Friday, February 26, 2016

Asking Myself: What is the meaning of the Trinity?


This is the eighth installment of my series "Asking Myself," in which I weekly ponder one question posed in Teresa Blythe's rich book, 50 Ways to Pray. You can find the start of the series here and last week's post here.


Q: What is the meaning of the Trinity?

This is one of the questions that I prayed over last year, so I decided to cheat and look back at my journal entry at the time. My original response attempted to tackle some of the doctrine-- you know, God exists as three distinct but eternally coexisting and coinherent Persons. Three yet One.

But this time around I realized that the question isn't simply what is the Trinity, but what is the meaning of it? Why is God a Triune Being, and what are the implications for us?

So first, I want to paint my big picture, my "forest" vision of what the Trinity means, to me. God is three yet one, an intimate community. There's fellowship bound up in the very fibers of God. Could I say even friendship? Yes. I think I will. The Trinity means God is friendly. God is intimate. God loves conversation and cooperation and communion.


If God wants to bring us into Himself, and if we desire to be found in Him like Paul did, then He also wants to bring believers into community— with Himself and with others who are in Him.

And to look more deeply at this community, I look to how the three Persons of the Trinity interact.
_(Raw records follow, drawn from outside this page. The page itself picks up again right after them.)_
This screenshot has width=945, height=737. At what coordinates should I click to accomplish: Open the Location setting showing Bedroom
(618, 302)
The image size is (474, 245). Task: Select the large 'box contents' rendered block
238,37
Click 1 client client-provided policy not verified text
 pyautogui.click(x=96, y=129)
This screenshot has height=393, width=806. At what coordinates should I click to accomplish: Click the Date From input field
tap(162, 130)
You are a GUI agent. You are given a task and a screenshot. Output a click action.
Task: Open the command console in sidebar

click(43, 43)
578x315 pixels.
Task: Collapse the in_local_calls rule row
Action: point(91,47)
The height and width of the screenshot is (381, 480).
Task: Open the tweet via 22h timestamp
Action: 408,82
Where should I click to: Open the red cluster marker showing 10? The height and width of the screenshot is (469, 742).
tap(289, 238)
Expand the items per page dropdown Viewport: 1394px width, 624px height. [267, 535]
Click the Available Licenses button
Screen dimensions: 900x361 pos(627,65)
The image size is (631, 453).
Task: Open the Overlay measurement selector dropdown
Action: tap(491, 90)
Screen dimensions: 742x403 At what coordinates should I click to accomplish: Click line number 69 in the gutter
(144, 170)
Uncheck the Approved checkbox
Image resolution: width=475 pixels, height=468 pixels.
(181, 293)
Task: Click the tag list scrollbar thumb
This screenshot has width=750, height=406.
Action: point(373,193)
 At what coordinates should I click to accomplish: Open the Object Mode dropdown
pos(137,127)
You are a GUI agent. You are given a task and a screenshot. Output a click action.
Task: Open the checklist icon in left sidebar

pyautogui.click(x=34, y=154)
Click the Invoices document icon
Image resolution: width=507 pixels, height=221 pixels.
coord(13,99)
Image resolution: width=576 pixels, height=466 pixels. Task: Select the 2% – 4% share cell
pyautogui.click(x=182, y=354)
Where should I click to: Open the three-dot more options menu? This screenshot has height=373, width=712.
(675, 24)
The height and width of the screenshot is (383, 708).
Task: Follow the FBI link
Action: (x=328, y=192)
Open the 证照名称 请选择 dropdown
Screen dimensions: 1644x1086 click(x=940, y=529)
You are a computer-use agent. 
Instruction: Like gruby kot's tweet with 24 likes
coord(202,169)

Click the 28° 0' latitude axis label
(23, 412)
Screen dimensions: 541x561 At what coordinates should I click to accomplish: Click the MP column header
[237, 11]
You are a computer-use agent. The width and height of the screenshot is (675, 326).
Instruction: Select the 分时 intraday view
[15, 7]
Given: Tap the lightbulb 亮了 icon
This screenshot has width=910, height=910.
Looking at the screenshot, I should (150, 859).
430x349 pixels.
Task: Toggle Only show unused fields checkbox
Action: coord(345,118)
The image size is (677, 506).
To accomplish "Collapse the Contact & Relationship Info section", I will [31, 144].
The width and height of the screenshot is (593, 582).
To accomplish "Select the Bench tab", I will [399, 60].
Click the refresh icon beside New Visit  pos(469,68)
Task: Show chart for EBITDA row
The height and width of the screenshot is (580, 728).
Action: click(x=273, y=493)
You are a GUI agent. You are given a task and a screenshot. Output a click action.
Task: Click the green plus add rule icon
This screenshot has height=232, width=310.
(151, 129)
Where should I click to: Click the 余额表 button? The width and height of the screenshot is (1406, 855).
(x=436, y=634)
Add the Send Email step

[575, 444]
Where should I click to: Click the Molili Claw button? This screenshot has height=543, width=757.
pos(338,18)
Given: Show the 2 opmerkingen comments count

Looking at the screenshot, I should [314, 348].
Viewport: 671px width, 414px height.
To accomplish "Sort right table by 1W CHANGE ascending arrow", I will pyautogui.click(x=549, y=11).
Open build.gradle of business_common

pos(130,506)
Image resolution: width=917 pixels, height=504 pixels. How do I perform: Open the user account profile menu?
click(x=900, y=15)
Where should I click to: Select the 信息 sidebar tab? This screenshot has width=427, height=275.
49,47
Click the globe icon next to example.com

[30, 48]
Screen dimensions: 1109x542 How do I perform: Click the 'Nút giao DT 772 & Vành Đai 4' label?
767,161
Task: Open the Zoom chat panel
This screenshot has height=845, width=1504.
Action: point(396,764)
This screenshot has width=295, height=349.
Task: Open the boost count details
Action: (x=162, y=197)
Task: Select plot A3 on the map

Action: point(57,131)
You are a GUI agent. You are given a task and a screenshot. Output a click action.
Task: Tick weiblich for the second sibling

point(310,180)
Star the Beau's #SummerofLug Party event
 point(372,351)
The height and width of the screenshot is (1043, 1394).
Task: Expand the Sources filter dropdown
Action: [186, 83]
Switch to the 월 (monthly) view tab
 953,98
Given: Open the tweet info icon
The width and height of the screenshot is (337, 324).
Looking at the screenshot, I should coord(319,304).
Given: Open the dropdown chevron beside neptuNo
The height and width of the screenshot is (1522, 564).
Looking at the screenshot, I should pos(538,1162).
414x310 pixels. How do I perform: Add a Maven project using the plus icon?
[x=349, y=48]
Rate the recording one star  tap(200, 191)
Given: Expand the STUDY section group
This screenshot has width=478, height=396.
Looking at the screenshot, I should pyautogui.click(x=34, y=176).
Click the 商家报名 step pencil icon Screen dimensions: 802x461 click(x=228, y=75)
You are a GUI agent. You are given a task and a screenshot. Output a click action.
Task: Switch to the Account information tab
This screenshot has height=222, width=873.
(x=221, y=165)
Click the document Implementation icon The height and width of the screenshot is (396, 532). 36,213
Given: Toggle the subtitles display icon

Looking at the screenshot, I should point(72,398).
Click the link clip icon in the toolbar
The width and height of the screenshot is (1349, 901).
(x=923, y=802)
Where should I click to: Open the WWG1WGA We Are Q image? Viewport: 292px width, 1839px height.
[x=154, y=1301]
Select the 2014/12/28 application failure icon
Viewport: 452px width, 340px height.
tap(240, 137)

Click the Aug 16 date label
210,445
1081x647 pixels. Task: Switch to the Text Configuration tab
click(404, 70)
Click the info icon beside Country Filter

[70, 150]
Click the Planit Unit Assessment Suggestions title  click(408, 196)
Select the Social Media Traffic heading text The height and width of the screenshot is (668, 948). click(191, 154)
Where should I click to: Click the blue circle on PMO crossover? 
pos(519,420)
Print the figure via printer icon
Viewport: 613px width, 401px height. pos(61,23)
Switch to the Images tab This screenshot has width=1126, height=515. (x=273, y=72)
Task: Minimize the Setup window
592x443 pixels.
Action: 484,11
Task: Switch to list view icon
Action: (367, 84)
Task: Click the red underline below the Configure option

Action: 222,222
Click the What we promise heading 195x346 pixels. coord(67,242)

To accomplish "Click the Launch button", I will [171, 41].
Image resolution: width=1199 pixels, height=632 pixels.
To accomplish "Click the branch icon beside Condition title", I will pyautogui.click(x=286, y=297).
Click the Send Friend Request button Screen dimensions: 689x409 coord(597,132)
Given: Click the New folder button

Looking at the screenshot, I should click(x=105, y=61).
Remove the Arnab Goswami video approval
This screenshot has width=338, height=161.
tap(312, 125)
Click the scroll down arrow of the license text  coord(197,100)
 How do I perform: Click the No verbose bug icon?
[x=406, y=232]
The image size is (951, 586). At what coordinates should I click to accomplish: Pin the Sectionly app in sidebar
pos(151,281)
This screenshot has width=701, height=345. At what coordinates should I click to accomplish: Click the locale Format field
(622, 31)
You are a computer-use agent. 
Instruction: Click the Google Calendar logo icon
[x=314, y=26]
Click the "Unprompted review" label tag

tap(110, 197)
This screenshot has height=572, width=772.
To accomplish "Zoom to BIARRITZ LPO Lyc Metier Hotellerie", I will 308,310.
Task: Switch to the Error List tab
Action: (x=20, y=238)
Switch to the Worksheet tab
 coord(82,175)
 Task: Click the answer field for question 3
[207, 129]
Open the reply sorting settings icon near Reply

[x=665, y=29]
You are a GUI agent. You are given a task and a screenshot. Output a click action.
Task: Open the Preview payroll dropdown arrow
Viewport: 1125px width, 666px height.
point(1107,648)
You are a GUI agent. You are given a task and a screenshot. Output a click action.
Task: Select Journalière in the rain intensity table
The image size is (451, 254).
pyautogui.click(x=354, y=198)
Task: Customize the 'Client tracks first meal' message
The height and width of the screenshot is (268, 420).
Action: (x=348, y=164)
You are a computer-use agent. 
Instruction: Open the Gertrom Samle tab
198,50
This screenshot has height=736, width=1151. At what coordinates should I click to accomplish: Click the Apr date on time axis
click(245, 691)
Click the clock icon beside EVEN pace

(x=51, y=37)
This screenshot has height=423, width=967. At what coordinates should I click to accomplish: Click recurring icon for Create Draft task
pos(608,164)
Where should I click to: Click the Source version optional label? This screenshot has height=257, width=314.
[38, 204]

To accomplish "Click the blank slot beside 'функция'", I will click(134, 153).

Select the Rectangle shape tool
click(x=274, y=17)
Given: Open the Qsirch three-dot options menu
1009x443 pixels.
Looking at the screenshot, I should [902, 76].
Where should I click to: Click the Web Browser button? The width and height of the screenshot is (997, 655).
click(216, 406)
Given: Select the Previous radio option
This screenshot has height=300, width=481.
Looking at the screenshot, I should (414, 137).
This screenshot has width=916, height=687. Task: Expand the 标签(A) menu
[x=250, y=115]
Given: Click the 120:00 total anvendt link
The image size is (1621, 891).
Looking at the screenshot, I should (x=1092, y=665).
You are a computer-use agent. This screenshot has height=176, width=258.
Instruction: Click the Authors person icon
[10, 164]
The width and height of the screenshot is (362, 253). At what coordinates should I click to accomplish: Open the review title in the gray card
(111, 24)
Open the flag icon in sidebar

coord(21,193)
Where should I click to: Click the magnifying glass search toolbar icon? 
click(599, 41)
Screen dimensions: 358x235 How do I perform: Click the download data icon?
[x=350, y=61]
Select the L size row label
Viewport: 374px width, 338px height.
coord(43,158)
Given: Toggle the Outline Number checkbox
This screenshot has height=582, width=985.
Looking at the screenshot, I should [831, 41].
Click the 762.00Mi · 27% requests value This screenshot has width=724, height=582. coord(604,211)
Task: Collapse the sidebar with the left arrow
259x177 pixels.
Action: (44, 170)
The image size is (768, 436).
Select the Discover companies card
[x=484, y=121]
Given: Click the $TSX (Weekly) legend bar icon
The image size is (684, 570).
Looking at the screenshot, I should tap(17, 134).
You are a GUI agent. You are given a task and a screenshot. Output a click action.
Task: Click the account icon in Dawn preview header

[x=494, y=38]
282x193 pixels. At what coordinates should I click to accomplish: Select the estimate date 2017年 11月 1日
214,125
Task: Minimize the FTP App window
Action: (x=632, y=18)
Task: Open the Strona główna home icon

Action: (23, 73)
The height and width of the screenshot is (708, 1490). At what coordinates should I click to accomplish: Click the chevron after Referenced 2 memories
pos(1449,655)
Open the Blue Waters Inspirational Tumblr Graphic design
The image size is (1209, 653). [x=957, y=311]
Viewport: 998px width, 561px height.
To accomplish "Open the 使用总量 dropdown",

Let Us make man in Our image and in Our likeness.
It seems the Trinity converses and dreams and conspires or deliberates ...together. What does that mean for us, if we're made in the image and likeness of God? Is mankind, corporately, in God's communal image? Is that why we desire to belong, to connect with others? Or could every individual human also have some aspect of community within?

I was about to write that individuals don't usually converse with themselves unless they are mentally ill... and then it hit me that I do this pretty much all day long. :)  If Why-Cast-Down-My-Soul David could do it, so can I. But I digress.

My next wandering probes more deeply into the individual trees.

Father.
Son.
Spirit.

Why these three? What does each descriptor mean? Descriptor isn't the right word. The Trinity does not mean God is a divine Swiss Army knife. Let me try again: What meanings do each of the three names, or aspects of the Trinity lend to our understanding of God?

God is Father. Sometimes He's likened to a mother too. So let's just say that God is first described as a parent. Creation came out of Him. We were born, the first time around, through Him. Knit together in our mothers' wombs. Known before the foundation of the world.

He's so much more than an author, architect, builder, designer or tinkerer. Our Creator God is a loving Abba Father. He's concerned with, consumed by, intimately connected to, head-over-heels for His babies. Standing at the door to watch, hugging and kissing necks, throwing a big party, sparing no expense. Hovering, brooding, wing-warming, nursing, protecting like a mama. Instructing, encouraging and destiny-dreaming for her children like Lady Wisdom.

God is also Son, Jesus. He's wise beyond His years, yet oh so humble. With dirt under His nails, He's generous, approachable, compassionate. He's surprising, yet so, so human.

A Son. A good son to his Father and to his doting, possibly prematurely widowed Jewish mama.

He's Jesus, a boy learning in the temple, well-versed and literary, yet home-spun and hands-on, cooking breakfast on the beach for his scruffy fishermen friends. He's at the well, accessible and affirming to despised and downtrodden women. He's spending the night with friends, but welcoming to Nicodemus, seeking, sneaking through the shadows. He's other-worldly, retreating to the mountain, to the sea, to the midnight garden. He offers joy unspeakable, a second birth, and drink for unquenchable thirsts.

He prays. And we see a visionary longing we'd be one as the Trinity is one. And we see a Man full of sorrows. And we see someone on the cross, compassion gasped out with his dying breath.

Because of Jesus, the Trinity means God looks (to me) simultaneously more down-to-earth yet more profoundly divine in His virtue than the narrow, flat portrait of Jehovah directing battles and escapes and dreams in the Old Testament.

God is also Spirit. As such, He's ephemeral, gentle, hovering over the waters, fluttering down like a dove. He's a gentle breeze and a whisper.

Yet Spirit also means He's a dynamo! Filling the house, rattling the windows, bursting forth in flames, in languages, in healing, in power. Because of the Spirit, the Trinity means God looks even more mysterious, yet draws us even more near and enfolds us ever more dearly to Him.

All of these beautiful facets of our Triune God are sparkling in the warm glow of communion and community. Though some of God's diverse and nuanced attributes might almost seem contradictory, rather than vying for preeminence, the three Persons of the Trinity get along so well!  Not only is the Trinity a happy community, but He beckons us in. He bids us to experience the eternal community, godly friendship and divine many-yet-oneness that He is and we were made to reflect.